In the Kingdom of Ice: The Grand and Terrible Polar Voyage of the USS Jeannette by Hampton Sides is a non-fiction book that follows the true story of the De Long expedition to the North Pole. The crew of the famous USS
Jeannette wanted to be the first people to set foot on the as yet unexplored North Pole but soon found themselves trapped in fifteen-foot-thick sheets of ice. Hopelessly stuck with no ability to turn back, the crew abandoned the boat and had to walk and dogsled more than one thousand miles to the mainland of Siberia or give up their lives entirely to the frozen, desolate north.
The story begins with the appeal of the North Pole – worldwide, people wanted to see what this uncharted region had to offer. So little was known about the Arctic region around 1880, when the De Long expedition set off from San Francisco Bay. The book reads like a catalog of the prominent men who prompted and manned the expedition, ending with the horrific account of what the men endured after the boat was breached in ice.

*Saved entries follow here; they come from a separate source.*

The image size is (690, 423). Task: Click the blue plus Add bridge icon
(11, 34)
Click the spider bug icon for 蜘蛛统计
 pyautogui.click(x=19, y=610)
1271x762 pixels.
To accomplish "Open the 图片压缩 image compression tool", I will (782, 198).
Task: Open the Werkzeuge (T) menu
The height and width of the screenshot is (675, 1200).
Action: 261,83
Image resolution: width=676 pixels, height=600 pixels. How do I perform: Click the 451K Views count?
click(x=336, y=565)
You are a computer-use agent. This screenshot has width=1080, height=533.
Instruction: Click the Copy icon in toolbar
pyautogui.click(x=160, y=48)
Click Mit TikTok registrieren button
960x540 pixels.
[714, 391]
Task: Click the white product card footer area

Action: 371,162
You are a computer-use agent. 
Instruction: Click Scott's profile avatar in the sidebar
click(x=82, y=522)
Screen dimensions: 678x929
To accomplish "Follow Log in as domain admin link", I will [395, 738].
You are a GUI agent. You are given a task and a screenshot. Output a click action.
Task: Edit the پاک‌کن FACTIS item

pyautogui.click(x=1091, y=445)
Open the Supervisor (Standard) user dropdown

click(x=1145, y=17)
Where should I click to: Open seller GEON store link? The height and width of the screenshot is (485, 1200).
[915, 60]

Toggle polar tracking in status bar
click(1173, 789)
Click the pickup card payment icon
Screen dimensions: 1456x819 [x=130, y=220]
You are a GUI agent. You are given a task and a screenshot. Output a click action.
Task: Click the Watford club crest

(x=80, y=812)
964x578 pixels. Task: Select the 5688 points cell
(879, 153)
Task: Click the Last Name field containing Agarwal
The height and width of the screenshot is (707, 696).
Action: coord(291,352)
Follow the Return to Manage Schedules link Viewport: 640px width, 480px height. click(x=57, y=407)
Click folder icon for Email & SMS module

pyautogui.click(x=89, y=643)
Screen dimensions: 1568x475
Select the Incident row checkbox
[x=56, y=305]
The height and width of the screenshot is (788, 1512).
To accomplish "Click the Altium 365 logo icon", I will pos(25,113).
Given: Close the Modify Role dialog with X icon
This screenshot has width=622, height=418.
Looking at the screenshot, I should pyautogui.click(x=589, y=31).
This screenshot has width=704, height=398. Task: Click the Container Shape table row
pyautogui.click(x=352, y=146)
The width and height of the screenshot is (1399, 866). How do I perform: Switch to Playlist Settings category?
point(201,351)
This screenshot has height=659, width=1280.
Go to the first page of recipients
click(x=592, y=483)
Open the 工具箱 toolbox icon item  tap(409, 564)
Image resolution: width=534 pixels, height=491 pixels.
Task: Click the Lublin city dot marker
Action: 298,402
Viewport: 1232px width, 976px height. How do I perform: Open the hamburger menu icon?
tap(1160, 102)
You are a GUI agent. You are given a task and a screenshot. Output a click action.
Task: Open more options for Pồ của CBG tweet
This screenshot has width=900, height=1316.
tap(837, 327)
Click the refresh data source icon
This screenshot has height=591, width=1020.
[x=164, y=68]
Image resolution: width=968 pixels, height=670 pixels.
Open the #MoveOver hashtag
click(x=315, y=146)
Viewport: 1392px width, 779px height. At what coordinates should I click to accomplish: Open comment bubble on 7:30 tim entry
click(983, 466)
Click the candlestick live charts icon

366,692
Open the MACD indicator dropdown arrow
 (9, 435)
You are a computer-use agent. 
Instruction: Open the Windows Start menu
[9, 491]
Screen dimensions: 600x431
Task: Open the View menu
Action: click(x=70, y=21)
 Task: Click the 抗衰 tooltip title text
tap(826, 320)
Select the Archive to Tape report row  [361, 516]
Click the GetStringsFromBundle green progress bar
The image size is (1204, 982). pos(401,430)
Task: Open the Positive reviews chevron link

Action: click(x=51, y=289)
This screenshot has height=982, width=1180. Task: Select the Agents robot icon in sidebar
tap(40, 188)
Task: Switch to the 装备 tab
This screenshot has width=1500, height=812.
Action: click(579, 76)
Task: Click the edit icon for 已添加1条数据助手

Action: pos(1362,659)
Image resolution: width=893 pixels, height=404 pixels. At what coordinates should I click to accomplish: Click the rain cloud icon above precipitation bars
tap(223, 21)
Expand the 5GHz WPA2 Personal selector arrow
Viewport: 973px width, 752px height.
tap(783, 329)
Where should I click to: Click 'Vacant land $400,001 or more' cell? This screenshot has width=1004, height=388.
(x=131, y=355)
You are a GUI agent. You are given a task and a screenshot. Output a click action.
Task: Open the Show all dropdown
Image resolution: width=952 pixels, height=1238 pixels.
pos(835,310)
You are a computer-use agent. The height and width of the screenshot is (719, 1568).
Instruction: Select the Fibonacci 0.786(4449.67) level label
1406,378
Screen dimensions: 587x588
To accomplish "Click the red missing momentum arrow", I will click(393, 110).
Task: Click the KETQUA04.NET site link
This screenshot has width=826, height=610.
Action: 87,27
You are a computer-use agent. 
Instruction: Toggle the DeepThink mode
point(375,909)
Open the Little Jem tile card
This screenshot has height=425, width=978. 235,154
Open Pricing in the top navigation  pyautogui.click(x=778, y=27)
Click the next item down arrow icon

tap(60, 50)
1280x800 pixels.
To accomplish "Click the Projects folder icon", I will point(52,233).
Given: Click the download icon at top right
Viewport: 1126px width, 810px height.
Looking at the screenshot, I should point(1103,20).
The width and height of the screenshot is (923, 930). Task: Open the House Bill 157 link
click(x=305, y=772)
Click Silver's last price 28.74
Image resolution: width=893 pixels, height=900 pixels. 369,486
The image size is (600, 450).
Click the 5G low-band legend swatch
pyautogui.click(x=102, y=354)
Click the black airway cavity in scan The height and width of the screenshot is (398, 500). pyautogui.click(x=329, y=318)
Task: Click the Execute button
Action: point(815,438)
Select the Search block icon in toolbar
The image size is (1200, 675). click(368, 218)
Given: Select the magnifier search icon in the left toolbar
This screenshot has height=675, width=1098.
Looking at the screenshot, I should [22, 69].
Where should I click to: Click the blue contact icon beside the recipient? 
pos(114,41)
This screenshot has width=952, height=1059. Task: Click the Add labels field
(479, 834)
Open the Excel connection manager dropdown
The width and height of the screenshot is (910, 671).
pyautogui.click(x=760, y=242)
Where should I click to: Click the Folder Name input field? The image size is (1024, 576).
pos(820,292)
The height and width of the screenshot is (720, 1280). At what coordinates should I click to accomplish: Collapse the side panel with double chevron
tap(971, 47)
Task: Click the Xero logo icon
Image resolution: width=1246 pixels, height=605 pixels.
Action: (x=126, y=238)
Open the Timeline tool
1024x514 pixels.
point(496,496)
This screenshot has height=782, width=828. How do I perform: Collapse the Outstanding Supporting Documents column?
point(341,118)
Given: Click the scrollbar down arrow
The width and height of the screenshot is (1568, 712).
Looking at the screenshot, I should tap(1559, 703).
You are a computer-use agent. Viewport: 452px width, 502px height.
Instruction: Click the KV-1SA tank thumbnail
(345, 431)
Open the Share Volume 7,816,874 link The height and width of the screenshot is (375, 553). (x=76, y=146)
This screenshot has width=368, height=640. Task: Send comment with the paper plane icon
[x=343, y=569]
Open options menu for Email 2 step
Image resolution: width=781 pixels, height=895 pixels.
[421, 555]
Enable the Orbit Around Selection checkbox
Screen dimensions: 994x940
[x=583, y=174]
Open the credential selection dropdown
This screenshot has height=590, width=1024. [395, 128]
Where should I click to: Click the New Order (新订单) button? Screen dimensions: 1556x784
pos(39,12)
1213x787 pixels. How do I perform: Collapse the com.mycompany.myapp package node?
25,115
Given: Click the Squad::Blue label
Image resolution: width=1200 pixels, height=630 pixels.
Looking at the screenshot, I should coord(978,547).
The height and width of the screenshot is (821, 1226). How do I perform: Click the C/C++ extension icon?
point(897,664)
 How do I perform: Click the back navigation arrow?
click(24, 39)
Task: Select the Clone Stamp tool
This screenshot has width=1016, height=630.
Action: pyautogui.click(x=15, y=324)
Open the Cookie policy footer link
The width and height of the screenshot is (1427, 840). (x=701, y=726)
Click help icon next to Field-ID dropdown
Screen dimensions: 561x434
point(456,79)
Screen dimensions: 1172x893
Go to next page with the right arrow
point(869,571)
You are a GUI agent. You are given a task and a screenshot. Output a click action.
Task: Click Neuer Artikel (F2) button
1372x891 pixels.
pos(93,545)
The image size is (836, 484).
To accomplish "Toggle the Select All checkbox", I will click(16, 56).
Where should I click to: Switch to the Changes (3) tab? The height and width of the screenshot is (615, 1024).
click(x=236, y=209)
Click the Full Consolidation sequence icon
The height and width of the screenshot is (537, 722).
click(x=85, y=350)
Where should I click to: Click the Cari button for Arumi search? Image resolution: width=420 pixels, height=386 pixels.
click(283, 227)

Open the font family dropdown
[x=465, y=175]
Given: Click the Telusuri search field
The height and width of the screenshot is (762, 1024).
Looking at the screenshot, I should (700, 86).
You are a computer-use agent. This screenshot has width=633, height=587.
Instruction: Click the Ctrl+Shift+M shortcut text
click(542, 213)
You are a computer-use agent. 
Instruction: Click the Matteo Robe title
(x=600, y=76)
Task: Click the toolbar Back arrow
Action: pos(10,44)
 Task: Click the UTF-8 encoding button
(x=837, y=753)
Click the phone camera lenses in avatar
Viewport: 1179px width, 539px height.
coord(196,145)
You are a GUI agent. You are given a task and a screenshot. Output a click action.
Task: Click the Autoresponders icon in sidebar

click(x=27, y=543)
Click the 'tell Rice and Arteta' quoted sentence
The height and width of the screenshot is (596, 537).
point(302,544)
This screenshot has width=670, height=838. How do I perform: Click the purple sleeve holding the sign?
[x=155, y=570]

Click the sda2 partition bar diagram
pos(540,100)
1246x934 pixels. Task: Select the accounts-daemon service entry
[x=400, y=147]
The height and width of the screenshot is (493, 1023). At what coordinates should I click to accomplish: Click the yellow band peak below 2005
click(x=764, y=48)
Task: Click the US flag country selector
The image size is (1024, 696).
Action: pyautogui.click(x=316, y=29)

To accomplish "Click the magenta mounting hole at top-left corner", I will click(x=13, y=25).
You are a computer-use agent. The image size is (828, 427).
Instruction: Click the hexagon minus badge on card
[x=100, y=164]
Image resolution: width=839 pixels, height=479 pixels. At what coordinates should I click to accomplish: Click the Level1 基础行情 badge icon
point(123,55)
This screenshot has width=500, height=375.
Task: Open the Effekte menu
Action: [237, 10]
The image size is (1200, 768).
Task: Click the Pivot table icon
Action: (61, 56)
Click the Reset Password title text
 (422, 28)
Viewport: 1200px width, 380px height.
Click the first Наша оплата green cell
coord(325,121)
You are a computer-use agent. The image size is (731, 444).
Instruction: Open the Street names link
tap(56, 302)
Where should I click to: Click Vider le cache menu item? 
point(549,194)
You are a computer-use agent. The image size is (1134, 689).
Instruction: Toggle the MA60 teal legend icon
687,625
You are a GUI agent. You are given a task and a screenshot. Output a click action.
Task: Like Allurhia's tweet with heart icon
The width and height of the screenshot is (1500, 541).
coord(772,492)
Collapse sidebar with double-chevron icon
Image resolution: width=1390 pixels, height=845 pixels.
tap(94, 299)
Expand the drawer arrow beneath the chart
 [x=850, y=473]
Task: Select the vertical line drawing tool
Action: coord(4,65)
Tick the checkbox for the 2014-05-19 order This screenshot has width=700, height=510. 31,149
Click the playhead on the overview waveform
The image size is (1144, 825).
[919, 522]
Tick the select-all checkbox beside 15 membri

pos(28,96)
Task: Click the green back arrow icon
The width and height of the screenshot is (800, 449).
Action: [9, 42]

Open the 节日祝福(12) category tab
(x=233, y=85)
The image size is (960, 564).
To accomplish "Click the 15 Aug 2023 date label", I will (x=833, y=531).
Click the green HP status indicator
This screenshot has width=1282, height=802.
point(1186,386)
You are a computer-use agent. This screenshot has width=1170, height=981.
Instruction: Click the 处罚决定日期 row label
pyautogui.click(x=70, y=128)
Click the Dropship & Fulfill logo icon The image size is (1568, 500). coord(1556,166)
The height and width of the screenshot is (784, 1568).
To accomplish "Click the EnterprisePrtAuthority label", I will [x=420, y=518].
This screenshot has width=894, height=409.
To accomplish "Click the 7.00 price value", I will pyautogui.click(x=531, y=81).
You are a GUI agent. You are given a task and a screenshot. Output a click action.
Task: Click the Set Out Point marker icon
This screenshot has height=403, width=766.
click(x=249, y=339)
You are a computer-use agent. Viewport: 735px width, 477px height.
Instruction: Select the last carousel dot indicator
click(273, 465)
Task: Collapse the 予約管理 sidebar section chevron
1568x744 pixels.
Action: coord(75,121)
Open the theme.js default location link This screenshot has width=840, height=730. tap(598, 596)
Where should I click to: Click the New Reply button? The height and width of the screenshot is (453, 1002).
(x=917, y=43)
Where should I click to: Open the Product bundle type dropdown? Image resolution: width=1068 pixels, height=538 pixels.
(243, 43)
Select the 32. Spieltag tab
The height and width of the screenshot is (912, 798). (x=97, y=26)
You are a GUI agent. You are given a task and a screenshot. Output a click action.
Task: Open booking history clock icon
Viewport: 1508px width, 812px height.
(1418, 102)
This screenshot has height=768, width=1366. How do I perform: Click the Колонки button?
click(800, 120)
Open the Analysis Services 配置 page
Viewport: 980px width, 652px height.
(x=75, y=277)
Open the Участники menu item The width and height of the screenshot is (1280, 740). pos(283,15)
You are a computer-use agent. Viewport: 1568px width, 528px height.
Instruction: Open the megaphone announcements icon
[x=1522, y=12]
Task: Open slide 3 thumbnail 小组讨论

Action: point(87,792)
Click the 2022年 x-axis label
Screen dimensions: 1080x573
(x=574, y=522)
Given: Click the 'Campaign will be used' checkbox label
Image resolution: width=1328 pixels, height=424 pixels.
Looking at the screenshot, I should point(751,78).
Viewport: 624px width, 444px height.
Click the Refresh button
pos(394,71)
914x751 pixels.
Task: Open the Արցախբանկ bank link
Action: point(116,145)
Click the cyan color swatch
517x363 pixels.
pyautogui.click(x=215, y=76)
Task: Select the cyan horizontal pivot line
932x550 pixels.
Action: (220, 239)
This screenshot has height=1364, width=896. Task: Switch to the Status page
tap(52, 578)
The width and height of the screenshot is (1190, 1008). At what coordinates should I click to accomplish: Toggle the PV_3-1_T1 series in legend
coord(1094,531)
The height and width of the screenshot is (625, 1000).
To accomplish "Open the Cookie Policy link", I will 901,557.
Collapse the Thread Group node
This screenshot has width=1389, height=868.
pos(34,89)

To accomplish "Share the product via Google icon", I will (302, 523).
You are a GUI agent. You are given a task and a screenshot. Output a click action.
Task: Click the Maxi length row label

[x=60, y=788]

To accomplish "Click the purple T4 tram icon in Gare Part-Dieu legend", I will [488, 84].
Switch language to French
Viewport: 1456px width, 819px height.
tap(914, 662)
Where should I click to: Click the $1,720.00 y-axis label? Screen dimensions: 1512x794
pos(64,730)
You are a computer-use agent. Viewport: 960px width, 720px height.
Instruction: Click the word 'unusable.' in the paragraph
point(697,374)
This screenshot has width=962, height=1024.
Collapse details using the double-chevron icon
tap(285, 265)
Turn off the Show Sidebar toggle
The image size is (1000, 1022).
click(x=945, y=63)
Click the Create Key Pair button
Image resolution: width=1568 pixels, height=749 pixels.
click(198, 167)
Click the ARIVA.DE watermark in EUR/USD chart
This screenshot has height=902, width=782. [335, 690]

August Petermann, a noted cartographer, was the main instigator of the mission to the North Pole. One of a number of “experts” on the Arctic, Petermann believed that currents created a kind of tropic ocean around the North Pole, and that beyond the ice packs of the Arctic region was a beautiful island, which any powerful nation would want to claim as its own. Petermann called this region the Open Polar Ocean, insisting that ice would not bar the way for explorers looking to reach the Pole.
The mission was funded by the millionaire James Bennett, the owner of the
New York Herald and a man known for an appreciation of exploration, adventure, and the desire for a new scoop. Bennett had funded the rescue mission of Dr. Livingstone, who had been abandoned in Africa, so his reporter Sir Henry Stanley could write about it for the
Herald. Interested in North Pole exploration as an intellectual, Bennett wanted the
Herald to have the first big news story about what lived in the far north of the globe. Agreeing to fund an entire journey to the North Pole, Bennett recruited Petermann to supply the maps and charts necessary for the crew to get there.
George De Long, a Navy Lieutenant, was eventually selected to captain the USS
Jeannette. He was known as a lover of the North after he received acclaim for saving ship trapped in ice off the coast of Greenland. De Long found a crew of thirty-two men and set off in 1880 for the North Pole.
The ship sailed into the uncharted seas of the North, but before long, De Long and his crew discovered that Petermann and other “experts” knew nothing about what really lay in the Open Polar Ocean. They soon hit thick ice, sometimes as thick as fifteen feet. Two years into their voyage, the hull of the boat was breached by a particularly thick chunk of ice and the wear and tear of the journey. Water flooded into the boat, and the men were forced to evacuate with whatever they could carry with them.
Lost and alone, the men could see nothing but ice all around them. They had minimal supplies and nowhere to turn. De Long eventually led the men on their harrowing, one thousand mile walk through ice storms and frigid temperatures, in the hopes of eventually reaching mainland Siberia. The men fought against starvation, snow blindness, madness, and hopelessness as they walked. Only fourteen of the men survived – eleven died in a sailing boat after the ship sank, and nine more died, including Captain De Long, in the Lena Delta.
Hampton Sides is a historian, journalist, and author known for writing narrative non-fiction about American history, and particularly the history of land exploration and war. His books include
Ghost Soldiers,
Blood and Thunder,
Hellhound on his Trail,
In the Kingdom of Ice, and
On Desperate Ground. He is a member of the Society of American Historians and has guest lectured at Columbia, Yale, Stanford, and many other institutions. He lives in New Mexico with his wife, a former NPR producer and journalist.